=== Begin Enclosure ===
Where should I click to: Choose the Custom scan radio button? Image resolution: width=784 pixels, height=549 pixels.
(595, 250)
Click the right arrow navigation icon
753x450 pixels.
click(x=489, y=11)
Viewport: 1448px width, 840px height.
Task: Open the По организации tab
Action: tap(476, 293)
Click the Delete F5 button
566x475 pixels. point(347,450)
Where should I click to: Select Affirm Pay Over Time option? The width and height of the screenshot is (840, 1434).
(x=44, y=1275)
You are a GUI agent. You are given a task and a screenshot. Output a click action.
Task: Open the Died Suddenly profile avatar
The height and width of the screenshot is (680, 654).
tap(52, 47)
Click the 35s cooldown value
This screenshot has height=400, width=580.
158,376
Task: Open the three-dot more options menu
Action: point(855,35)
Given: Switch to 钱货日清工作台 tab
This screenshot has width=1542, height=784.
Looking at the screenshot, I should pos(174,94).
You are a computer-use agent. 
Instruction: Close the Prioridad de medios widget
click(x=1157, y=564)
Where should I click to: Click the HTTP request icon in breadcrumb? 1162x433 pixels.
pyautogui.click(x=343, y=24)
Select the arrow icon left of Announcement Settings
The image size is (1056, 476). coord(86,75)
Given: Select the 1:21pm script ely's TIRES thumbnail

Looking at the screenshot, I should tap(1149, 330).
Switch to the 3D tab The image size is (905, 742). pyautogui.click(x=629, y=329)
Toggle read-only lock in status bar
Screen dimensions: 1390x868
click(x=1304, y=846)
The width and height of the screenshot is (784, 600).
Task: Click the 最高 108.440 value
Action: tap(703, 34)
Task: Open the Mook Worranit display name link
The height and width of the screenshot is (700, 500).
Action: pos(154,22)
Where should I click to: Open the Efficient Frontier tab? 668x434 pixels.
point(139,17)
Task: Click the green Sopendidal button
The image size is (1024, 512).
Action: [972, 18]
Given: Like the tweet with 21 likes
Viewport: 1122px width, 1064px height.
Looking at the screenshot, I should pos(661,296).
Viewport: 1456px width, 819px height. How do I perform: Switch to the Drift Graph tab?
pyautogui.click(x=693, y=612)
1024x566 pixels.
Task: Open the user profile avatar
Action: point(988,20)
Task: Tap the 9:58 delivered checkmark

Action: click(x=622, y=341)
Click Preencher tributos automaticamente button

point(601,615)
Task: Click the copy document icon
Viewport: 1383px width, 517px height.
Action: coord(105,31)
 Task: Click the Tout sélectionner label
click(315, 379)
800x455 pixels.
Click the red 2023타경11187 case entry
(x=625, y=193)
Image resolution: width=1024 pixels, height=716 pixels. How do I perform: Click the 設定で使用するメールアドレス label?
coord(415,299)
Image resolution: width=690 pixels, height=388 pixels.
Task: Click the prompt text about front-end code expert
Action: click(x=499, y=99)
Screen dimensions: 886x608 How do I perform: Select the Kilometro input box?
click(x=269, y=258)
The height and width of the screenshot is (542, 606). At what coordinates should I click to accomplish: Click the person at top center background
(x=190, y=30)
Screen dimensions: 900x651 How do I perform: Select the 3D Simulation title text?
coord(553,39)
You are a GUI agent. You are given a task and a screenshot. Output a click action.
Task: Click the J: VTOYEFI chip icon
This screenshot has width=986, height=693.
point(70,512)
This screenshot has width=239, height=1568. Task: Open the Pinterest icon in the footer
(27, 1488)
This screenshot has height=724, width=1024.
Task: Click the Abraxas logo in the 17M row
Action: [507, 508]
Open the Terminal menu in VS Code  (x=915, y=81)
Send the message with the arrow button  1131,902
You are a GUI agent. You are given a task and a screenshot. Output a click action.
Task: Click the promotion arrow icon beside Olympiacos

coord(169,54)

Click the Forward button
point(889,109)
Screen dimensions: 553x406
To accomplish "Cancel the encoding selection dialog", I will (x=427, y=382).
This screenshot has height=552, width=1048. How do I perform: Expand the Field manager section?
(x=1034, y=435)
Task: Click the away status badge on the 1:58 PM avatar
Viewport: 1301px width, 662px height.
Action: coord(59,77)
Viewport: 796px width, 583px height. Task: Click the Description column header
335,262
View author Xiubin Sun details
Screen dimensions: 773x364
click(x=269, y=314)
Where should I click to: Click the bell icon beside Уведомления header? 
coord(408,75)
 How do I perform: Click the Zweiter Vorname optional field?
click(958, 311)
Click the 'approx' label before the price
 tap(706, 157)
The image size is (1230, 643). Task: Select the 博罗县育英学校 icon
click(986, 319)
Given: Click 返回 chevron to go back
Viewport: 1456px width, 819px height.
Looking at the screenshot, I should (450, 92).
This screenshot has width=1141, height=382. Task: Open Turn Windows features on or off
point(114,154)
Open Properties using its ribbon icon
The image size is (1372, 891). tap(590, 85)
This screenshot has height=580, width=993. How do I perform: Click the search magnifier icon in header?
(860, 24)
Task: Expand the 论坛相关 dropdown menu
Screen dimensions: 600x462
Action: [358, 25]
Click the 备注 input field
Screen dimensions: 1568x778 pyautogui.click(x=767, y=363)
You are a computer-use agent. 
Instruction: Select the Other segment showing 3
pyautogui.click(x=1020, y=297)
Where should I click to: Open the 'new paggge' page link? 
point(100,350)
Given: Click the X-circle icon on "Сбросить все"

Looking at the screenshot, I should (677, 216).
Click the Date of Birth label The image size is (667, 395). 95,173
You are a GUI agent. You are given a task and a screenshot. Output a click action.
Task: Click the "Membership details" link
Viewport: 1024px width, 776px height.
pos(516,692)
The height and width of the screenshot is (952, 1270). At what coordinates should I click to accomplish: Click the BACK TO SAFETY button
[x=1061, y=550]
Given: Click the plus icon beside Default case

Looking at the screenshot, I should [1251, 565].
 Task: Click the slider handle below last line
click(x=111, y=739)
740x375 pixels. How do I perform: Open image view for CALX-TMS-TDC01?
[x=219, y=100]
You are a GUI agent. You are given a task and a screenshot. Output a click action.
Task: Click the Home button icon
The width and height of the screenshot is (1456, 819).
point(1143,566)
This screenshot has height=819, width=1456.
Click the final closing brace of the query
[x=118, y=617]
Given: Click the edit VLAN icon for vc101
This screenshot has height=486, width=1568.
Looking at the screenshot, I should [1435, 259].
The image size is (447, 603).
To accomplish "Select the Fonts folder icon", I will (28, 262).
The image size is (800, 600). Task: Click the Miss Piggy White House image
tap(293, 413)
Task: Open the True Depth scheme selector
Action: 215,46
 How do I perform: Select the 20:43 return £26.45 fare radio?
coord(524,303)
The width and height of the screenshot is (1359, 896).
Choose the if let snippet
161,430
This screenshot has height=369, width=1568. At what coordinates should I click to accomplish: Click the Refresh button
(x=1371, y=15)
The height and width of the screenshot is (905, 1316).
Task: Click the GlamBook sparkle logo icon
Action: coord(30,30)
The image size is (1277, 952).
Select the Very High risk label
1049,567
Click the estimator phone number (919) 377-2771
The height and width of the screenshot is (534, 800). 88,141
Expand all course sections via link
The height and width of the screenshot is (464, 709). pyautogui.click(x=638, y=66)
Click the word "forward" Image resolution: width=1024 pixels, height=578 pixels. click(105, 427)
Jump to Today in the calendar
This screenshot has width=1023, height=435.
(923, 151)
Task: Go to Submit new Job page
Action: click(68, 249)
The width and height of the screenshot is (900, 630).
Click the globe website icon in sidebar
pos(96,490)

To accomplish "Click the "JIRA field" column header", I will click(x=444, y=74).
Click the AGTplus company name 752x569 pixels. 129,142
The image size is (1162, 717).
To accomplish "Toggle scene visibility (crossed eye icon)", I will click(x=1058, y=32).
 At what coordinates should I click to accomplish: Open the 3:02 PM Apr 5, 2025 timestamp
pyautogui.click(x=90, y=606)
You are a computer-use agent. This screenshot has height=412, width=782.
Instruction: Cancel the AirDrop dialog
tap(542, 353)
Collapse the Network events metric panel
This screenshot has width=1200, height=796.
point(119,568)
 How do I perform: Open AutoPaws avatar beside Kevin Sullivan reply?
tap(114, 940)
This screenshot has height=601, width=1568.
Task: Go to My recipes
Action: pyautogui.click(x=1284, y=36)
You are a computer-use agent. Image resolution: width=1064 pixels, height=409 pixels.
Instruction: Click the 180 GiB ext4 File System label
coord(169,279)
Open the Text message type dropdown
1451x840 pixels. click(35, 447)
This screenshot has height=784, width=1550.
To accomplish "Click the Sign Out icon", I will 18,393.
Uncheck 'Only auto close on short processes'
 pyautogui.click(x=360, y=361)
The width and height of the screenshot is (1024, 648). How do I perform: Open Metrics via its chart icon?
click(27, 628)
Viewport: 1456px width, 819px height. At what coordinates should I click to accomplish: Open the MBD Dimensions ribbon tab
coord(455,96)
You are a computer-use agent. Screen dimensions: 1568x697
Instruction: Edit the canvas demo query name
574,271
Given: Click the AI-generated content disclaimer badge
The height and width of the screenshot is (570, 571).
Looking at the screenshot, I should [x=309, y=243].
=== End Enclosure ===
■ Task instructions ■
I need exact copies of the lines from the one holding "The height and width of the screenshot is (570, 571)." through the end of the records above, and nothing beyond them.

■ Response ■
The height and width of the screenshot is (570, 571).
Looking at the screenshot, I should [x=309, y=243].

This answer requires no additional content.